Why was King IV™ needed?
Companies, especially smaller businesses, often struggled to apply the King III due to its long-winded structure.
King IV™ was needed because King III, published in 2009, was out-dated in terms of present-day concerns like technological advances, the increased need for online transparency, long-term resource sustainability and information security.
Here’s the rundown of the most significant differences between King IV™ and King III.
1. King IV’s™ structure is much simpler to apply
While King III did a good job of summarising the extensive scope of effective and ethical governance into 75 principles, the Report still lacked clear guidance on real-world application.

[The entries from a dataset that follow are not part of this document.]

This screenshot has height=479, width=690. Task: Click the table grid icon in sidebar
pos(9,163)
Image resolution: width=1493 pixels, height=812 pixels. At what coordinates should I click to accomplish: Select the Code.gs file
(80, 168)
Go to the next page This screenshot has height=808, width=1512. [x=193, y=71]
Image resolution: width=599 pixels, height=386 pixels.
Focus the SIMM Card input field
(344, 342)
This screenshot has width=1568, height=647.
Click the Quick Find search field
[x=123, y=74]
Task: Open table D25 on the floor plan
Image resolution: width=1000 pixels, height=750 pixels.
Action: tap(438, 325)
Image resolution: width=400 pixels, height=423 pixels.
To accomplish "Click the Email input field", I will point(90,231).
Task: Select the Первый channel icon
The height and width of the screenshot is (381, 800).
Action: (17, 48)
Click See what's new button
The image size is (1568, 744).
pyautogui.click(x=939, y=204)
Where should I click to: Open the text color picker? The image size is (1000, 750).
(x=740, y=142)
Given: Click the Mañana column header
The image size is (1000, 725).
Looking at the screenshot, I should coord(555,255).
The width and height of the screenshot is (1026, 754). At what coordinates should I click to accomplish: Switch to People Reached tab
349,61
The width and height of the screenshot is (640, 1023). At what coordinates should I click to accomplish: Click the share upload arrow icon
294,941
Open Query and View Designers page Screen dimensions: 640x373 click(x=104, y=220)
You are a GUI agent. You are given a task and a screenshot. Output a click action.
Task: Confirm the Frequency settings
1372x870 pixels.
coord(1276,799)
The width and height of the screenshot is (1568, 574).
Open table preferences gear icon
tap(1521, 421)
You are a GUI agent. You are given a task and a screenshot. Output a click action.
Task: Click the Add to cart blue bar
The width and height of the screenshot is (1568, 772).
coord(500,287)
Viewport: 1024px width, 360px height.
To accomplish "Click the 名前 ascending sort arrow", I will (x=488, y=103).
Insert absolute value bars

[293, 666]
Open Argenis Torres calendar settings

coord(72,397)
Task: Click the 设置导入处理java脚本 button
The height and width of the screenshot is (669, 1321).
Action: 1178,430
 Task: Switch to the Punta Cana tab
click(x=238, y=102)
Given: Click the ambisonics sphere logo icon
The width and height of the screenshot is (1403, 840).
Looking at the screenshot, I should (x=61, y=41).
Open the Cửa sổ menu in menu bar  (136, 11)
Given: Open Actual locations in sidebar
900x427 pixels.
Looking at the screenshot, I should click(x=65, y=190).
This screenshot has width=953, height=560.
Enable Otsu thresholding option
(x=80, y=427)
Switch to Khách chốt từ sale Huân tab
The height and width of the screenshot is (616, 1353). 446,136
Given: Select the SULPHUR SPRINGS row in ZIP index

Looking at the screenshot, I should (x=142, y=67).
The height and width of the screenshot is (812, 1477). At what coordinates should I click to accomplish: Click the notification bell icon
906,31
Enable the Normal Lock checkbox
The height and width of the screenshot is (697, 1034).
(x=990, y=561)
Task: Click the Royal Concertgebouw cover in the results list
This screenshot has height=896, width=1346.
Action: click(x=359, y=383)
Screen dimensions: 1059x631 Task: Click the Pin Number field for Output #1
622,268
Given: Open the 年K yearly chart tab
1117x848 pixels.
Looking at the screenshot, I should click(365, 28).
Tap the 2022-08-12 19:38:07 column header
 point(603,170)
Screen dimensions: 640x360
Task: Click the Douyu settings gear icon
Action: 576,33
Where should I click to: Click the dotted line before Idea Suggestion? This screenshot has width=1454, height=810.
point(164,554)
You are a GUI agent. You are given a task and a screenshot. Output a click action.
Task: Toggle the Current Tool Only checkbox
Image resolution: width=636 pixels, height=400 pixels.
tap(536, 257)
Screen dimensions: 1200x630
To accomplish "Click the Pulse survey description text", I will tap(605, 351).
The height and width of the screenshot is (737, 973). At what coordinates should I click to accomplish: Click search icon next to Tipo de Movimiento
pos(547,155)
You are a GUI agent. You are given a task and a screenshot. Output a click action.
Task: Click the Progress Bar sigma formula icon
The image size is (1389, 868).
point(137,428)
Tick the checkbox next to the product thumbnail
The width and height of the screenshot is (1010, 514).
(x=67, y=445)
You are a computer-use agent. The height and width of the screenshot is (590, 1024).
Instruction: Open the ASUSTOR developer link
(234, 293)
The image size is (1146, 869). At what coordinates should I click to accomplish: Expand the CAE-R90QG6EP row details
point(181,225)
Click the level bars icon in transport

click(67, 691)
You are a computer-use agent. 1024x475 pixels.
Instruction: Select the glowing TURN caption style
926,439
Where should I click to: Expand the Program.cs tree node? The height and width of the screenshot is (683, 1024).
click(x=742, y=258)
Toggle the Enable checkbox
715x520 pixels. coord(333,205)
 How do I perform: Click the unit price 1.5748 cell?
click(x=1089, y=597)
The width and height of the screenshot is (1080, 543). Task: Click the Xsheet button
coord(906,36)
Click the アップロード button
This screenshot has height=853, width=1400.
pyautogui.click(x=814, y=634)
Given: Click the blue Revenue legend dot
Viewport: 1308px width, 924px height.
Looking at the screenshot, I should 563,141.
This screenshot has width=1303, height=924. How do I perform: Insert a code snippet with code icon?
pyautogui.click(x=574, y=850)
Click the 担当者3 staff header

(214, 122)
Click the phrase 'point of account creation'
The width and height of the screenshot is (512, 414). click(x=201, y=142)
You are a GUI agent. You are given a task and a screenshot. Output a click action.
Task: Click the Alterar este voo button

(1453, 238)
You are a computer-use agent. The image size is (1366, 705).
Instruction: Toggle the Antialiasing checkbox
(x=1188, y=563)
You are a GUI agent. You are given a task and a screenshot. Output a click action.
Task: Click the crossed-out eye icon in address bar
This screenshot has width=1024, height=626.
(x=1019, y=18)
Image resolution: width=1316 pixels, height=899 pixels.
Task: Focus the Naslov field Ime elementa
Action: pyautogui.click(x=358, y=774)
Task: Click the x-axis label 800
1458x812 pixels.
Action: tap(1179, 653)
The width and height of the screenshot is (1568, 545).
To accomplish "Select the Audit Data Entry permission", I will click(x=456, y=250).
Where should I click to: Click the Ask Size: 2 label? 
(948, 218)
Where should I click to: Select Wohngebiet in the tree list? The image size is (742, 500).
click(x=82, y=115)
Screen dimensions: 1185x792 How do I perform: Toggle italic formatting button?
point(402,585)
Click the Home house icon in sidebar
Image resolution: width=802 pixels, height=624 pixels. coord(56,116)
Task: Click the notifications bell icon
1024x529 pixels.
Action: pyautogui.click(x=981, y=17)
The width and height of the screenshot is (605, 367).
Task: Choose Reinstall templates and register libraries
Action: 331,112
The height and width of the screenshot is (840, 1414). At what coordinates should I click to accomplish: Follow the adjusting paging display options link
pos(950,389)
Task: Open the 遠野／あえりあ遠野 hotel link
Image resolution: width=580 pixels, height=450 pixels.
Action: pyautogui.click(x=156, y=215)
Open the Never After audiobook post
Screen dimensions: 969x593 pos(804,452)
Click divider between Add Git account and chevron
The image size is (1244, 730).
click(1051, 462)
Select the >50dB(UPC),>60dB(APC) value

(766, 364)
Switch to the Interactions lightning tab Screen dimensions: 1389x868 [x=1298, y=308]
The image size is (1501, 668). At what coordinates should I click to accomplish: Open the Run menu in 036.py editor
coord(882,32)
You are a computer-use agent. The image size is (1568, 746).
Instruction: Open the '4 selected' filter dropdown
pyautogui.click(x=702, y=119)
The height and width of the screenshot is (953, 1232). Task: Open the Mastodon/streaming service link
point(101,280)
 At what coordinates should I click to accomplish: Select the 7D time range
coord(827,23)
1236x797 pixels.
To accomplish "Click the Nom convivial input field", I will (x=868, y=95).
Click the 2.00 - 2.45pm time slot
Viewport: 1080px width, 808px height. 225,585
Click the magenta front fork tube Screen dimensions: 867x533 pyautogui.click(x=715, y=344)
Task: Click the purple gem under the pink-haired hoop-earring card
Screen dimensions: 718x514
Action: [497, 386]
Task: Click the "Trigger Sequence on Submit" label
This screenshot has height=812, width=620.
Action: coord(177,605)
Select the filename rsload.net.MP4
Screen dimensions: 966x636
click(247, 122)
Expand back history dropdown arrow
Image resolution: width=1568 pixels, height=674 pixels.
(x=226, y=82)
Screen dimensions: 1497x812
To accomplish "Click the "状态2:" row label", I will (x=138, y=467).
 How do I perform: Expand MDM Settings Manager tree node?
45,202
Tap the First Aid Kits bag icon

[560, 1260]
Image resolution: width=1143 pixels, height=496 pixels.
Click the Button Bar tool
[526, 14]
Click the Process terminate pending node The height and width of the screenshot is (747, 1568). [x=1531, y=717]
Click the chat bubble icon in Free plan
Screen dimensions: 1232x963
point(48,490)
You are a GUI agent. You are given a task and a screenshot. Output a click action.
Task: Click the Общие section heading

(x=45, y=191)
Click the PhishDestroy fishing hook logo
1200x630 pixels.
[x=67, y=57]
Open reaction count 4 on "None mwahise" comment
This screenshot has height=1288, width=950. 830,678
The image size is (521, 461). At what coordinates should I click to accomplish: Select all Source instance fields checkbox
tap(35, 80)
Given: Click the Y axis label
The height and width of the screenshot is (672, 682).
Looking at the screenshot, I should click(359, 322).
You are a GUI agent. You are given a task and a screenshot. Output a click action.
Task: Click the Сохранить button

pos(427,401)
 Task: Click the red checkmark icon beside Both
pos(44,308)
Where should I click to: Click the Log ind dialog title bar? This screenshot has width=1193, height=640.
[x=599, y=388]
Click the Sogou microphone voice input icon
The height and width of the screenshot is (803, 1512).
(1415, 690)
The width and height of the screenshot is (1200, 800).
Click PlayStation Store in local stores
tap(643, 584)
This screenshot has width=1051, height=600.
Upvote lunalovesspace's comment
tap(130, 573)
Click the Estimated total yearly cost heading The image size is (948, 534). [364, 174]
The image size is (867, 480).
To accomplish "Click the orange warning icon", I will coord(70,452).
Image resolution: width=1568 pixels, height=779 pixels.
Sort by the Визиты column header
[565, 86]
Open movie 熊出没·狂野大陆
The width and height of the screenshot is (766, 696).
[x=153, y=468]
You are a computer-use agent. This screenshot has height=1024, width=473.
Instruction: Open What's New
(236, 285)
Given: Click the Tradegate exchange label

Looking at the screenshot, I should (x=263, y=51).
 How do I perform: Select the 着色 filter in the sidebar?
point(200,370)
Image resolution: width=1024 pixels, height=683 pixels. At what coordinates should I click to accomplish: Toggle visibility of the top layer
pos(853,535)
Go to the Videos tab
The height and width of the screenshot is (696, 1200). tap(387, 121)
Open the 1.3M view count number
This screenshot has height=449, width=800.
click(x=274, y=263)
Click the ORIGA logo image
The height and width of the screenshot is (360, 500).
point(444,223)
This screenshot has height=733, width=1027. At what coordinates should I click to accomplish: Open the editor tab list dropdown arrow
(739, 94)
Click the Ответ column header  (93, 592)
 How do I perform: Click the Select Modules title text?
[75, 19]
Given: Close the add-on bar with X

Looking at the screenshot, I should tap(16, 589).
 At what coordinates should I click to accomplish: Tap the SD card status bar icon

Ensuring the effective incorporation of all 75 vague, ethical principles was too exhaustive for most companies to implement, monitor and account for.
That’s why King IV™ took a different structural approach. King IV™ boiled good corporate governance down to 17 simplified principles, each supplemented with various recommended practices to make it easier for smaller companies to implement the principles within their day-to-day running.
2. King IV™ spotlights practical implementation
King III lists multiple ethical principles and then commands companies to explain how their management and actions honour those principles. Unfortunately this meant companies approached it like a mindless compliance checklist.
King IV™ also states principles, but more importantly, requires organisations to actively report on the implementation of the recommended practices thereof.
Mervyn King, the chair of the King Committee, dubs this the shift from a “apply OR explain” mentality to a “apply AND explain” mentality. The Report also allows organisations to report on alterative-implemented practices – provided they support and advance the principle.
To make the application simpler to grasp, King IV™ clearly differentiates between the long-term Outcomes, the ethical Principles and the recommended Practices. Essentially the new structure and its requirements mean companies have to engage in thoughtful implementation and reporting of those practices.
3. King IV™ is inclusive to more than just large companies
After King III, there was a significant demand for the inclusivity of smaller businesses, and governmental or non-profit organizations in the King Report.
Consequently, King IV™ dedicates an entire supplement chapter to guiding municipalities; non-profit organizations; retirement funds; small and medium enterprises and state-owned entities in the implementation of the Report.
Also, where King III used terms like “companies” and “boards”, King IV™ very purposefully uses more inclusive terms like “governing bodies” and “organizations” throughout the report. It’s clear that King IV™ aims to move the principles on good corporate governance into real-world action – for all organisations.
4. Difference 3: King IV™ pushes for more accountability, transparency and reporting
What King IV™ does quite differently from King III, is recommending the application of its principles within set timelines, reports and committees within it’s recommended practices.
King IV™ strongly propagates transparency, the delegation of responsibility and the implementation of accountability by putting pen to paper in term of officiated aims, bodies responsible for those aims and the provisions of consistent reports.
Take leadership as an example, where King III would just stipulate what being a good leader means, King IV™ advises you to set goals, delegate responsibility and evaluate progress through reports and accountability.
An example would be to set up a committee, consisting of lower management levels, with clearly identifiable responsibilities and then to measure their progress via reports. It comes down to the ignorance no longer being a valid excuse. Directors should be aware of all issues within your company.
Directors should take responsibility for everything that happens within their organisation – you can’t plead innocence on the grounds of not knowing. There should rather be reports in place to identify and uncover any discrepancies early on.
Essentially, where King III lacks in the aim of ensuring the actualization of good corporate citizenship, King IV™ steps up the game.